Question

Identify the conic and sketch its graph.$$r=\frac{7}{1+\sin \theta}$$

Answer

**step1** Understanding the standard form of polar conics

The given polar equation is $$r=\frac{7}{1+\sin \theta}$$.
We recognize this equation as being in the standard form for a conic section: $$r = \frac{ed}{1+e\sin\theta}$$.

**step2** Determining the eccentricity and type of conic

By comparing the given equation $$r=\frac{7}{1+\sin \theta}$$ with the standard form $$r = \frac{ed}{1+e\sin\theta}$$, we can identify the eccentricity ($$e$$) and the product of eccentricity and directrix distance ($$ed$$).
From the denominator, we see that the coefficient of $$\sin\theta$$ is 1. Therefore, the eccentricity $$e = 1$$.
The numerator is 7, so $$ed = 7$$. Since $$e=1$$, it follows that $$1 \times d = 7$$, so $$d=7$$.
Since the eccentricity $$e=1$$, the conic section is a parabola.

**step3** Identifying the focus and directrix

For all conics in this polar form, the focus is located at the pole, which is the origin $$(0,0)$$.
Since the equation has $$\sin\theta$$ in the denominator and a '$$+$$' sign, the directrix is a horizontal line above the pole, given by $$y=d$$.
Substituting the value of $$d=7$$, the directrix is the line $$y=7$$.

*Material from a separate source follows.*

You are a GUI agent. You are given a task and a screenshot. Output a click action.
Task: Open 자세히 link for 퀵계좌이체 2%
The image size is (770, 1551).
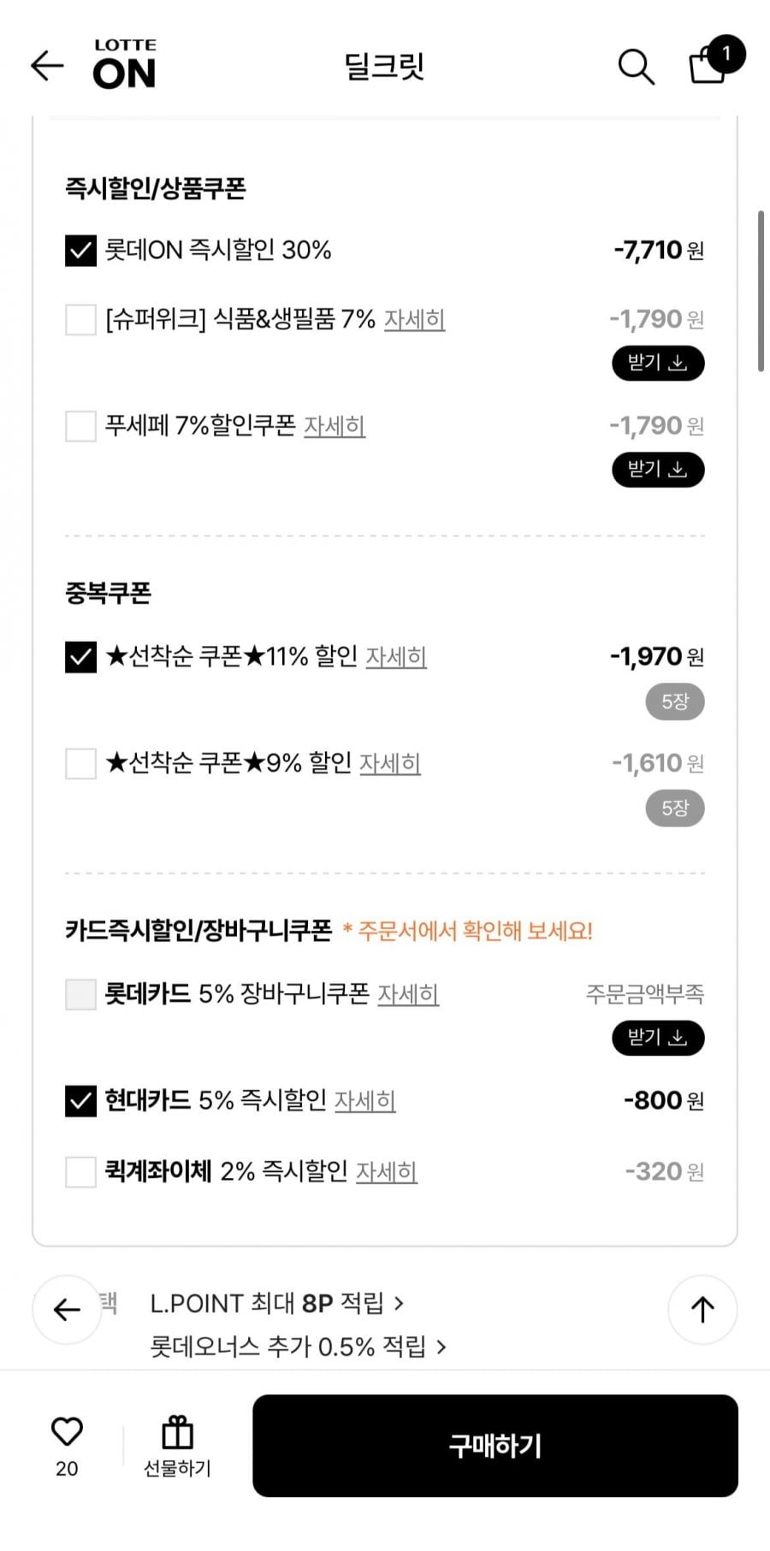(386, 1171)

**step4** Finding key points for sketching the graph

To sketch the parabola, we can find a few points by substituting common angles for $$\theta$$:
1. **Vertex:** The axis of symmetry for this parabola (due to $$\sin\theta$$) is the y-axis. The vertex is the point closest to the focus. This occurs at $$\theta = \frac{\pi}{2}$$ (or 90 degrees).
$$r = \frac{7}{1+\sin(\frac{\pi}{2})} = \frac{7}{1+1} = \frac{7}{2} = 3.5$$
So, the vertex is at $$(3.5, \frac{\pi}{2})$$ in polar coordinates, which is $$(0, 3.5)$$ in Cartesian coordinates.
2. **Points on the x-axis:**
When $$\theta = 0$$:
$$r = \frac{7}{1+\sin(0)} = \frac{7}{1+0} = 7$$
So, a point on the parabola is $$(7, 0)$$ in polar coordinates, which is $$(7, 0)$$ in Cartesian coordinates.
When $$\theta = \pi$$ (or 180 degrees):
$$r = \frac{7}{1+\sin(\pi)} = \frac{7}{1+0} = 7$$
So, another point on the parabola is $$(7, \pi)$$ in polar coordinates, which is $$(-7, 0)$$ in Cartesian coordinates.
3. **Behavior as $$\theta$$ approaches $$\frac{3\pi}{2}$$:**
As $$\theta$$ approaches $$\frac{3\pi}{2}$$ (270 degrees), $$\sin\theta$$ approaches -1. The denominator $$1+\sin\theta$$ approaches 0, causing $$r$$ to approach infinity. This indicates that the parabola opens downwards and has an asymptote at $$\theta = \frac{3\pi}{2}$$, meaning it extends infinitely downwards along the negative y-axis direction.

**step5** Sketching the graph

Based on the information above, we can sketch the graph:
1. Plot the focus at the origin $$(0,0)$$.
2. Draw the directrix, which is the horizontal line $$y=7$$.
3. Plot the vertex at $$(0, 3.5)$$.
4. Plot the points $$(7, 0)$$ and $$(-7, 0)$$.
5. Since the focus is at the origin and the directrix is $$y=7$$, the parabola must open downwards, encompassing the focus and curving away from the directrix. Connect the points to form a parabolic curve opening downwards.